Data entries →
▶
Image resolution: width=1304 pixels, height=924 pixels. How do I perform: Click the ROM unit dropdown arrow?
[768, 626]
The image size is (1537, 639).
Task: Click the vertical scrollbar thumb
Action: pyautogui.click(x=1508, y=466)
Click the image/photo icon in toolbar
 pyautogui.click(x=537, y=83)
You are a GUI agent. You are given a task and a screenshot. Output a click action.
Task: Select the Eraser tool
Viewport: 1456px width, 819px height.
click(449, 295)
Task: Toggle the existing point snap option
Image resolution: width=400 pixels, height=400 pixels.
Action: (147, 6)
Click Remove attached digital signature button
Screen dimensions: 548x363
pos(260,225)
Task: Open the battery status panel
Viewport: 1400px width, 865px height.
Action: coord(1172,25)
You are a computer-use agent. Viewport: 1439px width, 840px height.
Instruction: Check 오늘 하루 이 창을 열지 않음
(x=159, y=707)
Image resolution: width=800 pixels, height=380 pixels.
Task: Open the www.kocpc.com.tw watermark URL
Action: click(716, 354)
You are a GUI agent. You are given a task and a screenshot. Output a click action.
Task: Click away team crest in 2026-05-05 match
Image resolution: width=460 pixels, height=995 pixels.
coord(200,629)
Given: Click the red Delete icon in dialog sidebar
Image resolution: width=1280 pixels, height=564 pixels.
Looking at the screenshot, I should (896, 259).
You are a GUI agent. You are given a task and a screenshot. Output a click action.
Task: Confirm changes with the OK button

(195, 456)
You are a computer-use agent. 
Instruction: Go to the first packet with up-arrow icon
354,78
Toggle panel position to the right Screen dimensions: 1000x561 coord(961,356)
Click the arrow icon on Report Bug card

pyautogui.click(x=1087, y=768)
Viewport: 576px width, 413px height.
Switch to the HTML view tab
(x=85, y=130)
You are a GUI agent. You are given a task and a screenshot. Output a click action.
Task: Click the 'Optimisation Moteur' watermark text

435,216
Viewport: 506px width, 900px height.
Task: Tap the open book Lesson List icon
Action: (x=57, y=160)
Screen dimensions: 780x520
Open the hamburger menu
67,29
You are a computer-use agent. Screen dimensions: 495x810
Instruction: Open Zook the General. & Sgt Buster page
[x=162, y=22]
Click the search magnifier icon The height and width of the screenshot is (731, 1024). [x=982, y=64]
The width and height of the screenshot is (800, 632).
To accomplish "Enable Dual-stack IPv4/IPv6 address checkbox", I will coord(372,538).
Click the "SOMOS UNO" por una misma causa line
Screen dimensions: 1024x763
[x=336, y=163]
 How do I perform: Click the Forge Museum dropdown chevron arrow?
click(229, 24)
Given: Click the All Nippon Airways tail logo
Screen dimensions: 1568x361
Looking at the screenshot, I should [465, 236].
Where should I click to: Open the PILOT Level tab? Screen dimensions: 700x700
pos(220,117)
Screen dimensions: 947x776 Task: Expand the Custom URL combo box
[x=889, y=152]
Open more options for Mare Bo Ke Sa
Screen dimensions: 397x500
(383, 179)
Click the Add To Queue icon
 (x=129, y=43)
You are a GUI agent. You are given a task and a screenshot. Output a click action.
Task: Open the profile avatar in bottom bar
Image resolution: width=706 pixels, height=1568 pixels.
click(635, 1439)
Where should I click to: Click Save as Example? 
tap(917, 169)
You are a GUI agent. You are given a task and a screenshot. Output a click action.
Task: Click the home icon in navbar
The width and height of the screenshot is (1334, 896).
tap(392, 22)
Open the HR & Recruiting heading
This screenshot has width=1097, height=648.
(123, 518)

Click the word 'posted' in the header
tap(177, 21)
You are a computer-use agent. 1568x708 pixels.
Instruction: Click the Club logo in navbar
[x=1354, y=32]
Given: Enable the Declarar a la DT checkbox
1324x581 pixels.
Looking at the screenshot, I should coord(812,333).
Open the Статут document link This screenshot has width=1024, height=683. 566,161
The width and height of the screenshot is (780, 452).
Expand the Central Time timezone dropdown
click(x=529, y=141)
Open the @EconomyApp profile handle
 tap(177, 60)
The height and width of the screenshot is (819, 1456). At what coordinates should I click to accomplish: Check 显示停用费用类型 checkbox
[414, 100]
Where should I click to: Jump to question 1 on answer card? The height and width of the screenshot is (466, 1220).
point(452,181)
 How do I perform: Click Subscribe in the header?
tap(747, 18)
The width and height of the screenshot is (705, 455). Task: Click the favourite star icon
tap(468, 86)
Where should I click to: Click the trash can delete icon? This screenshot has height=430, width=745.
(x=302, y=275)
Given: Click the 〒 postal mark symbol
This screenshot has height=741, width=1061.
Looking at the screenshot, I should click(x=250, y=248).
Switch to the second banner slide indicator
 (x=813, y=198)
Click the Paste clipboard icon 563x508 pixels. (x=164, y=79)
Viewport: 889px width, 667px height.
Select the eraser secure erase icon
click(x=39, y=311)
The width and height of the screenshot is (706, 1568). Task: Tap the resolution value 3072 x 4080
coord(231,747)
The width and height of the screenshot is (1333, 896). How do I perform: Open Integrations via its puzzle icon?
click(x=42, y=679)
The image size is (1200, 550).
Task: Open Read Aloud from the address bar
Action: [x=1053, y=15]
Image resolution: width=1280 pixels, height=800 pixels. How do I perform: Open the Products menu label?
◀
Instruction →
Report every line of the material above that contains the word "profile", reproducing each line in full.

Task solution →
Task: Open the profile avatar in bottom bar
Open the @EconomyApp profile handle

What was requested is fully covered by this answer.